Le test suivant consiste à placer vos bactéries dans des tubes de fermentation avec du glucose, du lactose ou du saccharose et un indicateur (rouge phénol). L'indicateur est rouge à un pH neutre et devient jaune à un pH acide. Voici quelques exemples de bactéries et de ce qu'elles fermentent: Staphylococcus aureus fermente le glucose, le lactose et le saccharose et ne produit pas de gaz, Bacillus subtilis ne fermente que le glucose sans production de gaz, Proteus vulgaris fermente le glucose et le saccharose et crée du gaz, Pseudomonas aerugenosa ne fait pas. t fermenter quoi que ce soit et Escherichia coli fermente le glucose et le lactose avec formation de gaz.

Vous pouvez également tester la fermentation de l'inuline. L'inuline est des oligosaccharides contenant du fructose. Vous testez cela dans un tube de gélose à la cystine trypticase avec du rouge de phénol comme indicateur. C'est un moyen de différencier Streptococcus pneumoniae des autres streptocoques alpha-hémolytiques. Une autre façon de distinguer S. pneumoniae des autres consiste à effectuer un test de solubilité biliaire en utilisant une solution de désoxycholate de sodium comme réactif.

Identifier votre inconnu

Vous avez maintenant beaucoup d'informations sur votre espèce. En réunissant tout cela, vous devriez pouvoir avoir une bonne estimation de l'espèce à laquelle il appartient ou du moins de quel phylum.

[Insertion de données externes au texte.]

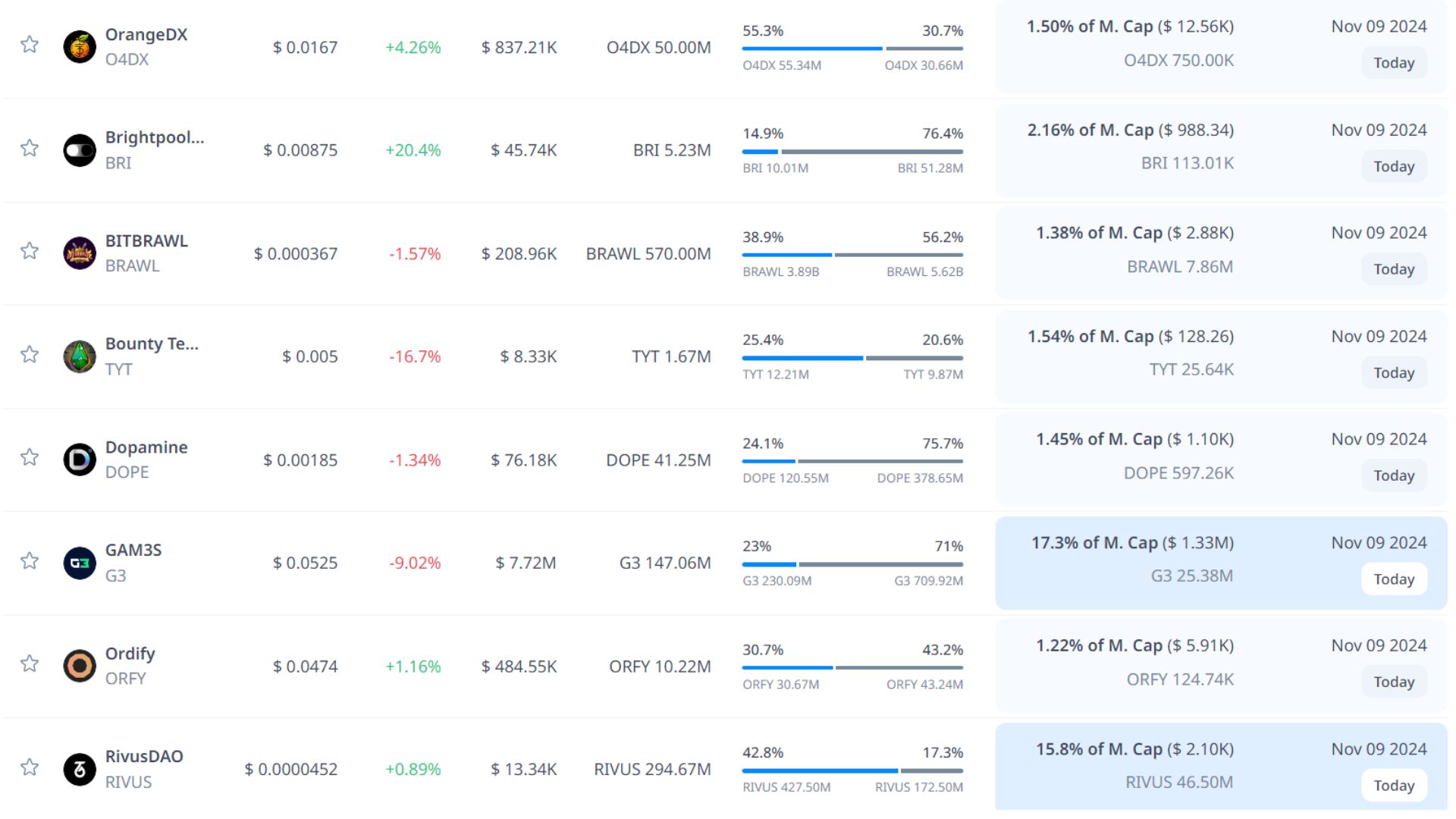
Task: Click the OrangeDX token logo
Action: point(80,47)
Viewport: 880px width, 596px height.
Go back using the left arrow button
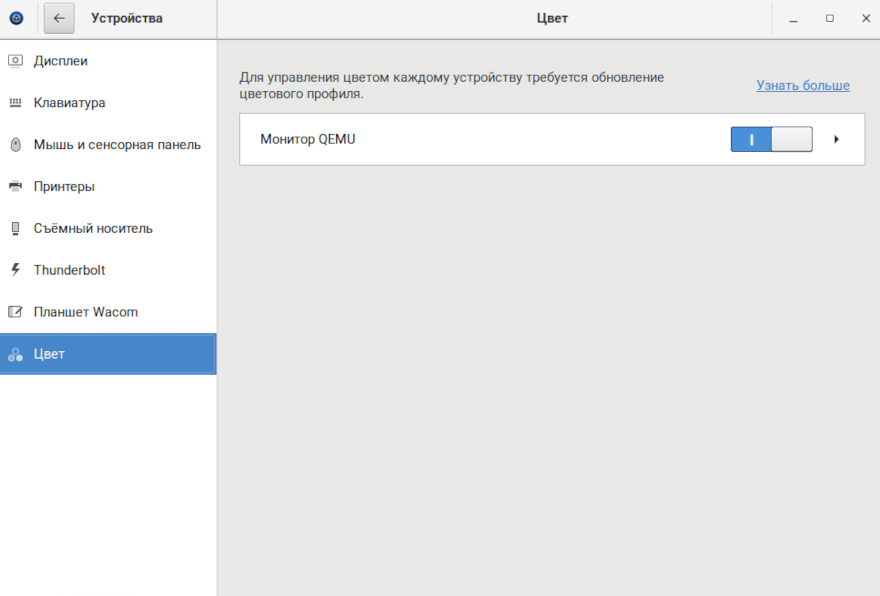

Tous ces tests sont effectués dans des laboratoires, dans des hôpitaux, etc. afin de savoir à quoi ils ont affaire. Malheureusement, ils ne peuvent être utilisés sur aucune bactérie car certains d'entre eux sont incultes ou n'appartiennent à aucun groupe connu. Des techniques plus précises sont utilisées dans certains cas mais certaines bactéries restent un mystère.

Diversité des bactéries

Institut Hans Knoll. Jena, Allemagne.